_Objective_
Rewrite the part of the listing that opens with its first line and closes with the line containing "click(x=738, y=324)", both ends included, as a Markdown table with the columns No. and Text. Skip blank lines.

====== Data extract ======

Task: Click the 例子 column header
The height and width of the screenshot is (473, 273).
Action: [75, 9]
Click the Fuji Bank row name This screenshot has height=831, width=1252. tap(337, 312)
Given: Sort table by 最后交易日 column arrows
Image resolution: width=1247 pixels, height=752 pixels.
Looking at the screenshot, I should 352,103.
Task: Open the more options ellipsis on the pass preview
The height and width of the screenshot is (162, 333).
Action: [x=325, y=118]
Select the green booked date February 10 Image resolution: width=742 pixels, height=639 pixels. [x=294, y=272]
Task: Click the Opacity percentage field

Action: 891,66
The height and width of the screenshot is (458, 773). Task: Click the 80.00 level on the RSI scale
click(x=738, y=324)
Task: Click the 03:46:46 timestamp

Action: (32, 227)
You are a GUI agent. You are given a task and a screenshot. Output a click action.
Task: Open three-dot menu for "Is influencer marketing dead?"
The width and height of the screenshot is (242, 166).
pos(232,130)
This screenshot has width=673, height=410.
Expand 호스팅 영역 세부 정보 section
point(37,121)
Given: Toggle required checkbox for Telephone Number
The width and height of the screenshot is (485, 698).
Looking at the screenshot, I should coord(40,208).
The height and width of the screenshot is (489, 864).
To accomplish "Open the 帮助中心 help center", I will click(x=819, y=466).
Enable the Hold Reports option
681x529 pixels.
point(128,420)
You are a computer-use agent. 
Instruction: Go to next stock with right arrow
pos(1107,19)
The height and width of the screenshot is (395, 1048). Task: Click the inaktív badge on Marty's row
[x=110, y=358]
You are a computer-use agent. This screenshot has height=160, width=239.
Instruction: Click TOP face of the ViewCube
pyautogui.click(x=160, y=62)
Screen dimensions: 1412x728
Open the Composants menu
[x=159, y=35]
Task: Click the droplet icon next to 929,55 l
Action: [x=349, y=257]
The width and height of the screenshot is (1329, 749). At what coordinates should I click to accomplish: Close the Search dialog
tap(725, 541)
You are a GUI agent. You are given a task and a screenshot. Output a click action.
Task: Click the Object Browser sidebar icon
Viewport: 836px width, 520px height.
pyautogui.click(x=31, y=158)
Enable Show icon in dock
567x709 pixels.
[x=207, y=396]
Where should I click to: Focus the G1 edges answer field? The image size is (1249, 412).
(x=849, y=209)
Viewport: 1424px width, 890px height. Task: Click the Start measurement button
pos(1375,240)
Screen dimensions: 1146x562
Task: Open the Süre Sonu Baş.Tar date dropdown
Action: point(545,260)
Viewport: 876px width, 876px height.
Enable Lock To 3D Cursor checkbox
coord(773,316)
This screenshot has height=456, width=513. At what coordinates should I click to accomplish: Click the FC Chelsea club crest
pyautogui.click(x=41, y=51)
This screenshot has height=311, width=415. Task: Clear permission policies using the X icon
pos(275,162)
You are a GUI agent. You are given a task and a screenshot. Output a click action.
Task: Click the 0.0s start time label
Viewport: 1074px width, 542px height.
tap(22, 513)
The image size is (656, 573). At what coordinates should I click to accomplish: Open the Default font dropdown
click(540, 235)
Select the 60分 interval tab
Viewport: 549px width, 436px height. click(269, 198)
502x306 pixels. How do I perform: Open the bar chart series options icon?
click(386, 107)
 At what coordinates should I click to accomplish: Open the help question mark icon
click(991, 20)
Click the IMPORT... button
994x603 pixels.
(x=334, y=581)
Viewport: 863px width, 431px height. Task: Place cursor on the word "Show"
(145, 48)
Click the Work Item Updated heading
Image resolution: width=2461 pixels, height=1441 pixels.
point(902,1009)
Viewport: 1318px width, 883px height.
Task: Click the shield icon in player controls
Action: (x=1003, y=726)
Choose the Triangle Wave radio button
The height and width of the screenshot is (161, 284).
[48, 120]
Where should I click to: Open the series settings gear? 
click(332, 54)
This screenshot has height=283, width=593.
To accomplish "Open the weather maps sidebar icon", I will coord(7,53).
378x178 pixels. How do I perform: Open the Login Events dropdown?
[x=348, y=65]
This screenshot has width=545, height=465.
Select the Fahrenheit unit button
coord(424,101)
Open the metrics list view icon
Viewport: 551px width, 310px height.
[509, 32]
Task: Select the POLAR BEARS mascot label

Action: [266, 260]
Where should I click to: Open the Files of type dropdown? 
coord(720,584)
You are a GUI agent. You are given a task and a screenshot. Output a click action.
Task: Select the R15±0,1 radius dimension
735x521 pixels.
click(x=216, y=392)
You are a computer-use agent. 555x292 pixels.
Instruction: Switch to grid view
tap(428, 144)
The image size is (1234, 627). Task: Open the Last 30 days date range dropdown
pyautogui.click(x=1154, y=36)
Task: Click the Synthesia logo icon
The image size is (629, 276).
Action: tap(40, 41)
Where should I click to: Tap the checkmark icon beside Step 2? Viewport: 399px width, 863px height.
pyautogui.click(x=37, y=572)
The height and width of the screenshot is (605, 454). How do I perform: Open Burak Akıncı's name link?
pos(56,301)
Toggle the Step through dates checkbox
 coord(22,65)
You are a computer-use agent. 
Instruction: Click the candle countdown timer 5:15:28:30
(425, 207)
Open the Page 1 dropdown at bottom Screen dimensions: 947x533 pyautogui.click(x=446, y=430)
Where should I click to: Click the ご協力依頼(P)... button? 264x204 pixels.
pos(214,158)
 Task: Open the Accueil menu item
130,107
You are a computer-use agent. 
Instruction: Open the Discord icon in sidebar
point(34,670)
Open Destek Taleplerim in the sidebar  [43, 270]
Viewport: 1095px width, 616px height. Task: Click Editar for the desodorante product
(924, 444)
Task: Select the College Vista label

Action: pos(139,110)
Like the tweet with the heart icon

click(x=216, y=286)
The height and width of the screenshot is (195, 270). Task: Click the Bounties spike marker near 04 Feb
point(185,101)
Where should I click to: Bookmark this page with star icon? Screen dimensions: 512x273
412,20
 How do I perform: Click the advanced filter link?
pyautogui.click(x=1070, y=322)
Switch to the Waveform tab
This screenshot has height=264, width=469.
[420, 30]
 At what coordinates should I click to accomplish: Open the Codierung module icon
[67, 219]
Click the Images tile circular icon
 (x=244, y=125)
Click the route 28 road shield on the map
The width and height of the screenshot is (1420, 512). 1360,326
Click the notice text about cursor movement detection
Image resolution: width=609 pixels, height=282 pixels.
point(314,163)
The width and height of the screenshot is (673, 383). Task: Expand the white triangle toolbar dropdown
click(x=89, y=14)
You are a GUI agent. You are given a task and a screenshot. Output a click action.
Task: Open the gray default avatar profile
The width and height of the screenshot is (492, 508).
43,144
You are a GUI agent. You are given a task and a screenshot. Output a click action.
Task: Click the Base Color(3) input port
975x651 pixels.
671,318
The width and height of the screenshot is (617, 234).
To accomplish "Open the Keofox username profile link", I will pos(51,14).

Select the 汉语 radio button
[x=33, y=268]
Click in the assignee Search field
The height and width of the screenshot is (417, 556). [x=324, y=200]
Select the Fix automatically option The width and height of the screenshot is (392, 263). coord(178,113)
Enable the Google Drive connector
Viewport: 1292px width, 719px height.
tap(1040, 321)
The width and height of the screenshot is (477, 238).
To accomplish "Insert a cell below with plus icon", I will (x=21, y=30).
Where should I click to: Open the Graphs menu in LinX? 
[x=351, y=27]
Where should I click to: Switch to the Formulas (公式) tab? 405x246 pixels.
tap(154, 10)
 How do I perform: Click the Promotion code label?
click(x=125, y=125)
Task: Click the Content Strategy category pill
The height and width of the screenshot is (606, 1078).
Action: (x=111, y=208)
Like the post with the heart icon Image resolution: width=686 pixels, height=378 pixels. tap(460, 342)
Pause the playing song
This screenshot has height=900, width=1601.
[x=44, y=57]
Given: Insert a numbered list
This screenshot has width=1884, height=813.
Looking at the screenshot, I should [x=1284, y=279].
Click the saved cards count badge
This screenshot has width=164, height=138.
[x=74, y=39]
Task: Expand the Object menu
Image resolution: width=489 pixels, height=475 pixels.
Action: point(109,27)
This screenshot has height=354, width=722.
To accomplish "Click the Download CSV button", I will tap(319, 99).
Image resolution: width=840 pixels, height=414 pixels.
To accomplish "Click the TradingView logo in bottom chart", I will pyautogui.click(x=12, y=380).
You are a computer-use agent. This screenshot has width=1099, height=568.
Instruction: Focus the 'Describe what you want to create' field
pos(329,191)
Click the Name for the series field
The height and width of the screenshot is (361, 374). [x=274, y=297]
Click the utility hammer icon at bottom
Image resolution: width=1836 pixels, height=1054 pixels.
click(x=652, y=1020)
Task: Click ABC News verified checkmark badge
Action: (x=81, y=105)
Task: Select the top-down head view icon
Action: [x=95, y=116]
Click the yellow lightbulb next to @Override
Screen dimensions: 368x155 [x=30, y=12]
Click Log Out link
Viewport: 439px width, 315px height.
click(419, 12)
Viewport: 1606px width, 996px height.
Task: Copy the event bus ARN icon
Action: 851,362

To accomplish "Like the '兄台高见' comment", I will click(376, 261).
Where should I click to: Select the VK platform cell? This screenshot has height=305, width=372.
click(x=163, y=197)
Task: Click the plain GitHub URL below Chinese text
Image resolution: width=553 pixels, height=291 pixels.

======

_Exercise result_
| No. | Text |
|---|---|
| 1 | Task: Click the 例子 column header |
| 2 | The height and width of the screenshot is (473, 273). |
| 3 | Action: [75, 9] |
| 4 | Click the Fuji Bank row name This screenshot has height=831, width=1252. tap(337, 312) |
| 5 | Given: Sort table by 最后交易日 column arrows |
| 6 | Image resolution: width=1247 pixels, height=752 pixels. |
| 7 | Looking at the screenshot, I should 352,103. |
| 8 | Task: Open the more options ellipsis on the pass preview |
| 9 | The height and width of the screenshot is (162, 333). |
| 10 | Action: [x=325, y=118] |
| 11 | Select the green booked date February 10 Image resolution: width=742 pixels, height=639 pixels. [x=294, y=272] |
| 12 | Task: Click the Opacity percentage field |
| 13 | Action: 891,66 |
| 14 | The height and width of the screenshot is (458, 773). Task: Click the 80.00 level on the RSI scale |
| 15 | click(x=738, y=324) |